Kundalini Yoga classes are a dynamic blend of yoga postures (asanas), breath work (pranayama), mantras, music and meditation that teach you to relax and to discover and use your true potential. Kundalini Yoga can help you in many ways, for example, to build your physical strength, muscle tone and stamina, to improve your glandular balance, lung capacity and circulation and to sharpen your mental focus. With regular practice your awareness of an improved balance of body, mind and spirit increases, bringing holistic benefits to your outlook and well being.
I attend Alison Strawford’s classes – complete-yoga.co.uk
And since 9 July 2017 I have been practising the Breath of Ten daily:
Breath of Ten Meditation to Become Dis-Ease Free
This pranayam is a magnetic energy therapy. The energy connection between the hands must not be broken. It can give you a disease-free body and a clear meditative mind, and it can develop your intuition but it requires practice.
Posture: Sit in Easy Pose with a straight spine.
Mudra: Your elbows are bent and your forearms and hands are relaxed in a clapping position at the level of the solar plexus. Your hands move in and out as if you are clapping but they do not touch. Stop the inward motion when the hands are about six to eight inches apart. Move slowly and rhythmically.
Focus: Concentrate on the energy you feel between the palms of your hands.
Breath: The breath is timed with the movement of the hands. Each stroke of the breath is one complete clapping motion (hands move in, hands move out). Inhale in five strokes through the nose as you complete five complete clapping motions. Then exhale in five strokes through the mouth as you complete the next five clapping motions. Continue and do not break the rhythm of the movement and the breath.

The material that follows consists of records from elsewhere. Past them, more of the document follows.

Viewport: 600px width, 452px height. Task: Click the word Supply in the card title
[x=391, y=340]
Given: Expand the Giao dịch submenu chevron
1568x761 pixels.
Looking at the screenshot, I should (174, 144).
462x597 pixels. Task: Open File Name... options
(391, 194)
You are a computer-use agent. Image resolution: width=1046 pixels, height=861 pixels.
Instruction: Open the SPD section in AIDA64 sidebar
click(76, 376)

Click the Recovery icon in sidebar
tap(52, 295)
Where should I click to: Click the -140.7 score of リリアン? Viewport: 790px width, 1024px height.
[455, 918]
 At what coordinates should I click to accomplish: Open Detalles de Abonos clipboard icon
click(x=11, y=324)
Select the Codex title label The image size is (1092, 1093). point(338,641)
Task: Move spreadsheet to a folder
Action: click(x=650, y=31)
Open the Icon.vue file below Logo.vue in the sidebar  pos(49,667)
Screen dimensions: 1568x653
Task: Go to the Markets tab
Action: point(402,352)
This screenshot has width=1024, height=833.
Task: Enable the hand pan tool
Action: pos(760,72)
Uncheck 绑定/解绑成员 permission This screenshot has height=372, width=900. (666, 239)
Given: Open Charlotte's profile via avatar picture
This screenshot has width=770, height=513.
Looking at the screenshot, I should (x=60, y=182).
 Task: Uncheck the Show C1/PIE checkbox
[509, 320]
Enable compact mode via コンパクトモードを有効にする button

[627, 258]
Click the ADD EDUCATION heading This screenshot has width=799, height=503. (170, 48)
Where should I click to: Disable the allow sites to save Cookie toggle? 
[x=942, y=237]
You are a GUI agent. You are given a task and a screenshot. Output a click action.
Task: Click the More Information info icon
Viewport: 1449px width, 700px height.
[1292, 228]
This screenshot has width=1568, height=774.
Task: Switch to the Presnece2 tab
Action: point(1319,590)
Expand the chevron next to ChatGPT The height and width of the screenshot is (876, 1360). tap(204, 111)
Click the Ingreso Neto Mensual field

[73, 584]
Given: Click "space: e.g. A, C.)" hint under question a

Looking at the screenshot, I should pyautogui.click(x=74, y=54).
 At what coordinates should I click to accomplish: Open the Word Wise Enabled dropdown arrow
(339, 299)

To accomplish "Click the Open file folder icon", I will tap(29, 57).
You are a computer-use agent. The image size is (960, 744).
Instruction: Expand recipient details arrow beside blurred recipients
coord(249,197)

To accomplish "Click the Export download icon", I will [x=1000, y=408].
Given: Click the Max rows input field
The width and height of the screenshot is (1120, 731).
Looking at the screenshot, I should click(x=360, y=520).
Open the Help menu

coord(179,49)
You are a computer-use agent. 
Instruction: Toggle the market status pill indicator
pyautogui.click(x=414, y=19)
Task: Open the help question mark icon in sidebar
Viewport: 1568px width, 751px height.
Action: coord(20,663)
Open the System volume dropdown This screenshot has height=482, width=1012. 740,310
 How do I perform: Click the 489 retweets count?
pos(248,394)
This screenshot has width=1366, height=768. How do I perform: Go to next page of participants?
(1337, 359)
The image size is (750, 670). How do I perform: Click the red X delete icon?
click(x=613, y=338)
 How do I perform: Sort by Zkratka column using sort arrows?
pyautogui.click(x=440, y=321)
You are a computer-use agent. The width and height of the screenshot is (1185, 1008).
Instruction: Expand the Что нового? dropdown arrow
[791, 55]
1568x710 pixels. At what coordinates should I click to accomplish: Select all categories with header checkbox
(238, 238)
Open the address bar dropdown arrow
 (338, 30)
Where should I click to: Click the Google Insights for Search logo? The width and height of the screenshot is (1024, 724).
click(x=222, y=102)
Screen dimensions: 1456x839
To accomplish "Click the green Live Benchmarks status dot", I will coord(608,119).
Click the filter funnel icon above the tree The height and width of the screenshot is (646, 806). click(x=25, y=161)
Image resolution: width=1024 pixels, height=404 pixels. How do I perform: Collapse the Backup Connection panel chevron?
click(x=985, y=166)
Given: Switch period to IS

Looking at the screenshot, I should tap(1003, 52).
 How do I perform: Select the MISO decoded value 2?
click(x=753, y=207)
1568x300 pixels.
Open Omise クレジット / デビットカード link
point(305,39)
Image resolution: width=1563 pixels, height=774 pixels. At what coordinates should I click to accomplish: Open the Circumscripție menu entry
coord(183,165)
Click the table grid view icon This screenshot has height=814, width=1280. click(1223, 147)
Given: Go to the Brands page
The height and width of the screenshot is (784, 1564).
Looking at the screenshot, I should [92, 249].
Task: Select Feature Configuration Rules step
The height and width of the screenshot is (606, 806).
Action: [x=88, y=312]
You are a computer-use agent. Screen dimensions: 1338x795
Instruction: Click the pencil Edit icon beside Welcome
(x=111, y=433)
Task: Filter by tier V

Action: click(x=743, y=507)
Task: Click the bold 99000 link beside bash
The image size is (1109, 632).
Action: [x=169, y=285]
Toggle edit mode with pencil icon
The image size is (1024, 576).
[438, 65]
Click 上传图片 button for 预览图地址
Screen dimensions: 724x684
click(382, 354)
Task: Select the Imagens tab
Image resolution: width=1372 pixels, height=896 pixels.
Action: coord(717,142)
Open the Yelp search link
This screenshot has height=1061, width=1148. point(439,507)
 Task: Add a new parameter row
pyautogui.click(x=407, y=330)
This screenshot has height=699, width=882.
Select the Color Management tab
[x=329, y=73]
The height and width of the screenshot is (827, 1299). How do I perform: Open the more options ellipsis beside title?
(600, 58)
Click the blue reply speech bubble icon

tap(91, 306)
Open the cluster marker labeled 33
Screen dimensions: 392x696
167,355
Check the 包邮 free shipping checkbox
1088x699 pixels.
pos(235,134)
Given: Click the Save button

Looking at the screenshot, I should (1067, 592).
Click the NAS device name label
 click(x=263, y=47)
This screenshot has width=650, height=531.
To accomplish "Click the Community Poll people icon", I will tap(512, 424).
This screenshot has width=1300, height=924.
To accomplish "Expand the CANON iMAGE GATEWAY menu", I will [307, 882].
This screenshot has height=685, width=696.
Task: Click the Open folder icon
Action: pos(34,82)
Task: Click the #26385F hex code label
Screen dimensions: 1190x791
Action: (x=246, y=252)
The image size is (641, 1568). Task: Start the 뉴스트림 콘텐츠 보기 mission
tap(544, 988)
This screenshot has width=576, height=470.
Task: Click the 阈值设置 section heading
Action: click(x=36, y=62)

Time: To put all the chakras in rhythm, do this meditation every day for 11 minutes. You can gradually increase the time to 16 ½ minutes.
To End: Inhale and hold the breath for 20 seconds as you press your hands against your face as hard as you can. Exhale. Inhale again, and hold the breath 20 seconds as you press your hands strongly against your heart center. Exhale. Inhale one last time and hold the breath 20 seconds as you press your hands against your navel point. Exhale and relax.